■ Task prompt
Indicate how many lines in the listing below contain the word "agent". No other output is permitted.

■ Record excerpts

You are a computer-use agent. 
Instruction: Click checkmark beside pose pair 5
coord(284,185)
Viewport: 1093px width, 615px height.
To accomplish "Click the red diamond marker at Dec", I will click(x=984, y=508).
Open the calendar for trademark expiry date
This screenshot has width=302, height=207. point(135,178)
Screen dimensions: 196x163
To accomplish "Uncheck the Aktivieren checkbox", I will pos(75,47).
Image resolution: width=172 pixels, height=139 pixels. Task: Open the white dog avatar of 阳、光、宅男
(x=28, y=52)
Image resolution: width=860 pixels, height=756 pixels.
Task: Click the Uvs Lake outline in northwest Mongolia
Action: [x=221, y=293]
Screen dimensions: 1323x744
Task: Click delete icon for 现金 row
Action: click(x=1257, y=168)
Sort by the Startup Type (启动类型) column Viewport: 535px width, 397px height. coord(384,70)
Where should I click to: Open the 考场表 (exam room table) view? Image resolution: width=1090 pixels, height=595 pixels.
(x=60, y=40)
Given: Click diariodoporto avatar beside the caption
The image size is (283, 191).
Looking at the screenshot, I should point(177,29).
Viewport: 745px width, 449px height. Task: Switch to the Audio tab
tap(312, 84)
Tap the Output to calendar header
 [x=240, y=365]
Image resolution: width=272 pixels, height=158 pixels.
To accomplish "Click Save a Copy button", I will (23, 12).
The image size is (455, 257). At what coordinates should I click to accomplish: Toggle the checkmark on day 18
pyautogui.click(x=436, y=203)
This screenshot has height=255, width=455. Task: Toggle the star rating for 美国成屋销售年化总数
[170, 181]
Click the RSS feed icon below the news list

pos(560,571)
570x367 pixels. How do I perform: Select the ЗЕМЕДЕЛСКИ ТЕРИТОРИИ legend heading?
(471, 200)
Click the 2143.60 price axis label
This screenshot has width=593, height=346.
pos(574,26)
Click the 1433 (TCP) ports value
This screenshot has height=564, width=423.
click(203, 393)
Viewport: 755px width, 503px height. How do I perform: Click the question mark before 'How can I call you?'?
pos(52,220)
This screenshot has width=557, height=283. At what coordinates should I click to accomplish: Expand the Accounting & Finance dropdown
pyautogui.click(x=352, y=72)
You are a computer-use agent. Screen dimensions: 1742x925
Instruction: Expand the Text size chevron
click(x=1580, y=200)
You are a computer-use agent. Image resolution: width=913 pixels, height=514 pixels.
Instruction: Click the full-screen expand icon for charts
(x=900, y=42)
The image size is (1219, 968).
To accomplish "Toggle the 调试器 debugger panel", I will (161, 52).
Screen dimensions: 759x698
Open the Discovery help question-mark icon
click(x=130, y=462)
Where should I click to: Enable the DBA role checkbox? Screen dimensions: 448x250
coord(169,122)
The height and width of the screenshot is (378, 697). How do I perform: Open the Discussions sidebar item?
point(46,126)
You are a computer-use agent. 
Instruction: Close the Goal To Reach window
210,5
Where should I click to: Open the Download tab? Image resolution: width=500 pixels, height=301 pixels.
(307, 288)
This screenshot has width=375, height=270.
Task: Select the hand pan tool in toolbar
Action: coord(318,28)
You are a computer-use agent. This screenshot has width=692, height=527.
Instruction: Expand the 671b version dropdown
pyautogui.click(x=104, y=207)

■ Exercise output
5